Un conseiller d'Etat hors frontières aussi

Petit à petit, le temps lui donne raison. L’expérience confédérale de ce parfait bilingue aide à arrondir les angles. Jean-Michel Cina reste pour beaucoup le premier conseiller d’Etat qui a ouvert le Valais sur le reste du pays. Ses trois législatures correspondent au moment où les conférences inter cantonales commencent à jouer un rôle sur le plan fédéral.

Il aime ces séances très politiques et prospectives. Il se retrouve stratège, influent. Libre. Il sait faire alors fait partie de ceux qui comptent parmi ses pairs. Auprès des conseillers fédéraux aussi. Respecté, reconnu, connu partout. Il finira d’ailleurs par diriger la Conférence des gouvernements cantonaux.

Le conseiller d’Etat vaudois Pascal Broulis qui l’a beaucoup fréquenté dans ces instances en gardera le souvenir d’un homme compétent et disponible. « Un partenaire avec qui nous avons trouvé des solutions. Sur la question européenne par exemple où nous sommes parvenus à faire entendre la voix des cantons ou sur d’autres dossiers financiers ou fiscaux où nous avons empoigné le téléphone pour faire changer la tendance et trouver des compromis et des majorités », se souvient le ministre PLR, qui ajoute. « Jean-Michel Cina est de plus quelqu’un de très agréable, très jovial. Disons que je n’appréhendais pas de devoir passer du temps avec lui ».

L'ouverture de l'antenne de l'EPFL à Sion portera sans doute à jamais la patte Cina, ici avec le président de l'EPFL, Patrick Aebischer. SABINE PAPILLOUD

Ses réseaux et les kilomètres de câble qu’il a déroulé en deux décennies sont, pour ses plus fervents partisans, à l’origine de la venue de l’EPFL en Valais. La marque qui restera. L’enseigne qui fera peut-être qu’on se rappellera longtemps de l’ère Cina. D’autres disent que c’est le fait d’autres ou pas que de lui.

Reste que même s’il ne devait pas être l’unique géniteur du projet, il était là à sa naissance et a accompagné le bébé dans ses premiers pas, allant jusqu’à s’attribuer la conduite du dossier au détriment du ministre de l’Education, Oskar Freysinger.

Sa stratégie pour les forces hydrauliques valaisannes passera à l'unanimité devant le Grand Conseil. "Un exploit" que lui reconnaissent même ses adversaires. SABINE PAPILLOUD

Des louanges de la part de ses adversaires

Après douze ans, Jean-Michel Cina fait le plein de louanges, même là où ce ne devrait pas être la règle. « C’est un des rares politiciens valaisans qui a su s’extraire du costume partisan pour rallier au-delà sur ses projets. Je crois que c’est un exemple à suivre pour le nouveau gouvernement. Il a montré la voie. », s’enthousiasme la présidente du PSVr Barbara Lanthemann.

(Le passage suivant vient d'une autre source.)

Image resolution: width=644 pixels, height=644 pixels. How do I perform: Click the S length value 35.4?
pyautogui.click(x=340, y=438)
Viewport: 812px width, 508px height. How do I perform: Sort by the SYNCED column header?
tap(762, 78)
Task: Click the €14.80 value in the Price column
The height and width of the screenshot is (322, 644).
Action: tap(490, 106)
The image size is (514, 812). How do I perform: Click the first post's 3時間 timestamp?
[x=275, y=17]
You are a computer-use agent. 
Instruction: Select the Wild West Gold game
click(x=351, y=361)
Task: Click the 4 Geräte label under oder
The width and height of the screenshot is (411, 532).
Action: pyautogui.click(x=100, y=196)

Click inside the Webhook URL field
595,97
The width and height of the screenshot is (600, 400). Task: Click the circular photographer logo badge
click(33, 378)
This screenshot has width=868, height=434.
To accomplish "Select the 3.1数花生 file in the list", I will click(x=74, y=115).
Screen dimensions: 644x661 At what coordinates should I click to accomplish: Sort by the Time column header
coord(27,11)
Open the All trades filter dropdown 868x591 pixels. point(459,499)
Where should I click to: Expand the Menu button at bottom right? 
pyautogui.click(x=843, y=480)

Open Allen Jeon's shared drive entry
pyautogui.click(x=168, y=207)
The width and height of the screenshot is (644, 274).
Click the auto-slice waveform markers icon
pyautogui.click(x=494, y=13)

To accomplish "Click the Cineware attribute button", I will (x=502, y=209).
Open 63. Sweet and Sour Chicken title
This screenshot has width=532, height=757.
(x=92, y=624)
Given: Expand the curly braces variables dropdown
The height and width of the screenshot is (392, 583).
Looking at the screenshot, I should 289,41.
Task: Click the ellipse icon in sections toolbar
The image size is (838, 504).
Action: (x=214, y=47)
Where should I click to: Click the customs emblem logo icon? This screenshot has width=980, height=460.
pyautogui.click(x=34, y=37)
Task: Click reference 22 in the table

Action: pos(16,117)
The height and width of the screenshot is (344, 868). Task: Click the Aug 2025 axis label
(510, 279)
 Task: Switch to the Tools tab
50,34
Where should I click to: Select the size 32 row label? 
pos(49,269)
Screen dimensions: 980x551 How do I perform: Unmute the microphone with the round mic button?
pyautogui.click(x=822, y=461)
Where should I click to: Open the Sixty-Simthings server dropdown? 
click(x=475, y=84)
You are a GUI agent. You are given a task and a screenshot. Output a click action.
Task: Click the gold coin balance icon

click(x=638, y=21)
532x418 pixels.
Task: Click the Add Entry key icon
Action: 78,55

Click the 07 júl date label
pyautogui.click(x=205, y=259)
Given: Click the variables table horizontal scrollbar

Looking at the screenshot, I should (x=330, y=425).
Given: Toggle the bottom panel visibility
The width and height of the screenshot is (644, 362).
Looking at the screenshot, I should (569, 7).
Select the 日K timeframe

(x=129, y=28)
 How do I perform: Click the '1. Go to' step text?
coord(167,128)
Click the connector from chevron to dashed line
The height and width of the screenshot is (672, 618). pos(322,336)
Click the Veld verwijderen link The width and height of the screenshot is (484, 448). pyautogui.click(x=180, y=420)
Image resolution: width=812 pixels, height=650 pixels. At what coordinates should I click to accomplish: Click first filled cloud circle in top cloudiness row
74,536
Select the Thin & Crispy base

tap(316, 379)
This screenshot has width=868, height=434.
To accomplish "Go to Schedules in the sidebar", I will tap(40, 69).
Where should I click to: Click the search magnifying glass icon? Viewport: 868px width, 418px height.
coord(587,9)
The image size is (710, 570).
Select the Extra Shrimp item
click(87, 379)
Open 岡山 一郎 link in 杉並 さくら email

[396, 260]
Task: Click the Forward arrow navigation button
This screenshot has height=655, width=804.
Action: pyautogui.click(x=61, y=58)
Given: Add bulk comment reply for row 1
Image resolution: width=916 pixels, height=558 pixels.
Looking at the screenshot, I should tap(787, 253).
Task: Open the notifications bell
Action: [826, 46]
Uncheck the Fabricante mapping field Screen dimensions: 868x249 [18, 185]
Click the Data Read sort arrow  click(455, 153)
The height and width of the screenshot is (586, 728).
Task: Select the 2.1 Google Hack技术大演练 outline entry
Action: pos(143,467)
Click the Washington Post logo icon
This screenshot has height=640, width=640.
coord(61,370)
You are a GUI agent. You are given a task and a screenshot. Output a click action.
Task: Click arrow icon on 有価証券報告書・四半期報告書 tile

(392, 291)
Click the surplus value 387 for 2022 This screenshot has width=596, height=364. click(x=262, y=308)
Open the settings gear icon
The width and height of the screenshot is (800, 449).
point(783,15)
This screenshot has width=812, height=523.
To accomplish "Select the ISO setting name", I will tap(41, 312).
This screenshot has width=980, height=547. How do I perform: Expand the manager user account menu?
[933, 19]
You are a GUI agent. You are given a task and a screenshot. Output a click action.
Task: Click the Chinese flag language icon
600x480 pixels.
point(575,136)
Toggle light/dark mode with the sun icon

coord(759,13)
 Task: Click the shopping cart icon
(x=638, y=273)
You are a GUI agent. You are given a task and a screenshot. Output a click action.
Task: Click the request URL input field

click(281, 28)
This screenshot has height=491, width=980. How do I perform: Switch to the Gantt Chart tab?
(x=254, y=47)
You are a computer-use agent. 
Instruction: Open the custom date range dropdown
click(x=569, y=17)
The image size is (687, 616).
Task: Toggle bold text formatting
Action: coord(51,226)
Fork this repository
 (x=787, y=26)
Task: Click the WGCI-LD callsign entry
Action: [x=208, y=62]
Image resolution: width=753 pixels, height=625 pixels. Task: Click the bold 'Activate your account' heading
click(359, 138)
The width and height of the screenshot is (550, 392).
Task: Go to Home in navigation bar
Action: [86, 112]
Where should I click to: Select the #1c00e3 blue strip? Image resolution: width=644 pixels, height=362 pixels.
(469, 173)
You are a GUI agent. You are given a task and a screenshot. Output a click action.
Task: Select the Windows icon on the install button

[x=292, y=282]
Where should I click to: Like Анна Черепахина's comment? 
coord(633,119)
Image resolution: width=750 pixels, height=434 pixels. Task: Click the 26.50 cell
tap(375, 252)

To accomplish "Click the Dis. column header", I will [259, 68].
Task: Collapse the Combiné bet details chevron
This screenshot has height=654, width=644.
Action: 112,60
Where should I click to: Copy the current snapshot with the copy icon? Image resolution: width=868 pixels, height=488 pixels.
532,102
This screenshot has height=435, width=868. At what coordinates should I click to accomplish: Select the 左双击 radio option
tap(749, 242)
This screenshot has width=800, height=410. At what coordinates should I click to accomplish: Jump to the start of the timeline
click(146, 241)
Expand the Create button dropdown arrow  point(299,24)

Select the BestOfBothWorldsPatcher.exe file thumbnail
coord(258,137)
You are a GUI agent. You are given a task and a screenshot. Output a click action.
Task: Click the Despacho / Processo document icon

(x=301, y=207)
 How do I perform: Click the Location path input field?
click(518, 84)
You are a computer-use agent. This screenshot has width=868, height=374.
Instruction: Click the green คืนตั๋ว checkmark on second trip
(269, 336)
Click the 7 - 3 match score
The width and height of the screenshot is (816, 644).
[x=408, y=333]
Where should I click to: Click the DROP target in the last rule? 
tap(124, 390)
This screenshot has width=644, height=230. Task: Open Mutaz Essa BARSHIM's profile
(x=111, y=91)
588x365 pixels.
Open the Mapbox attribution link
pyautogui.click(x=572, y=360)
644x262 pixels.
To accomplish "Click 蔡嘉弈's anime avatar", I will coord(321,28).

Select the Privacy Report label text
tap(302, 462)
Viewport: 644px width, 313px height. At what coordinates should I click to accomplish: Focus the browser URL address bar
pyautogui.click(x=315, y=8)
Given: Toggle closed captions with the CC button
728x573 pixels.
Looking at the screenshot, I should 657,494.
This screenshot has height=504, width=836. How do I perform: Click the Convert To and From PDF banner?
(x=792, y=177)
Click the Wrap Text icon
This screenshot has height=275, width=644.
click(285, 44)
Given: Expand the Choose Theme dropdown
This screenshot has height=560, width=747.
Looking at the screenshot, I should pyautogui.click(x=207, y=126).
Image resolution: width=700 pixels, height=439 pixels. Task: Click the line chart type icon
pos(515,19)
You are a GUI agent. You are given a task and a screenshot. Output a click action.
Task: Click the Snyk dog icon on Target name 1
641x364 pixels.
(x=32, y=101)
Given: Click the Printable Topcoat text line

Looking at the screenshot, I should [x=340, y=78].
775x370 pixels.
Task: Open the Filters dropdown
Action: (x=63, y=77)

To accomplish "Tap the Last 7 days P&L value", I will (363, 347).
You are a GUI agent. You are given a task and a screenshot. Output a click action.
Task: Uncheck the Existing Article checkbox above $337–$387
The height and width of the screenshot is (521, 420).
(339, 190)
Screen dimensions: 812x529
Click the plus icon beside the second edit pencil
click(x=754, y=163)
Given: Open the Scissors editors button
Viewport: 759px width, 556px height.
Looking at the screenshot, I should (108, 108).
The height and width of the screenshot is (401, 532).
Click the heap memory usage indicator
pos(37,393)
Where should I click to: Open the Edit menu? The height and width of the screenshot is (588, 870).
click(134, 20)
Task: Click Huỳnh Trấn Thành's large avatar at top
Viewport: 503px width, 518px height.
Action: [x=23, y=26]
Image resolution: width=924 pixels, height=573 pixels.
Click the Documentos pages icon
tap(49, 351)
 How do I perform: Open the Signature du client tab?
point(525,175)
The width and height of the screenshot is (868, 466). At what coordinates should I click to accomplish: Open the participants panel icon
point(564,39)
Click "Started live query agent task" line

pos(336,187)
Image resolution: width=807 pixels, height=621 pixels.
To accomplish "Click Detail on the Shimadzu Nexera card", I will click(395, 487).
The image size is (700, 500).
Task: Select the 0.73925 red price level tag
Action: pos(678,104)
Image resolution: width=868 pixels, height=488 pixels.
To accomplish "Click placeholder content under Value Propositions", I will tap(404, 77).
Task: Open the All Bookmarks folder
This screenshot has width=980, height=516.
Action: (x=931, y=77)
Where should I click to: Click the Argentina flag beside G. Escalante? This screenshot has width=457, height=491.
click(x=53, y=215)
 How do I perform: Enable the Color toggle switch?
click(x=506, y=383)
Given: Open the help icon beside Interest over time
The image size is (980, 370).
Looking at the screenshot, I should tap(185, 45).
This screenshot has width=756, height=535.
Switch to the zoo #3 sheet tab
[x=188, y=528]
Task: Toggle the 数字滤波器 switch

Même respect du côté du l’UDC. Aujourd’hui comptant parmi les principaux adversaires de la LAT cantonale, Grégory Logean ne peut pas faire autrement que de reconnaître les qualités du ministre. «Etre parvenu à obtenir une telle unanimité sur la loi sur le retour des concessions était quelque chose d’inimaginable. Il est malin et rusé».

Le chef du groupe UDC au Grand Conseil et moins dithyrambique sur le dossier de l’aménagement du territoire. « Je regrette qu’il se soit empressé de boucler ce dossier avant de partir alors que nous avions davantage de temps. Alors qu’aucune sanction ne serait intervenue avant mai 2019 ».

A l'étroit dans le costume de ministre cantonal

N’empêche, pour nombre de députés de tous bords, Jean-Michel Cina aura incontestablement eu les épaules d’un conseiller d’Etat et avec le charisme et les compétences qui vont avec. L’impression générale est pimpante, même si les projets qu’il a conçus sont moins spectaculaires. A à l’heure du bilan, Jean-Michel Cina a ainsi décrit sa politique : «je crois avoir surtout mis en place des fondamentaux. C’est désormais au terrain de porter et de développer ces projets. J’espère que tous, sauront les concrétiser ».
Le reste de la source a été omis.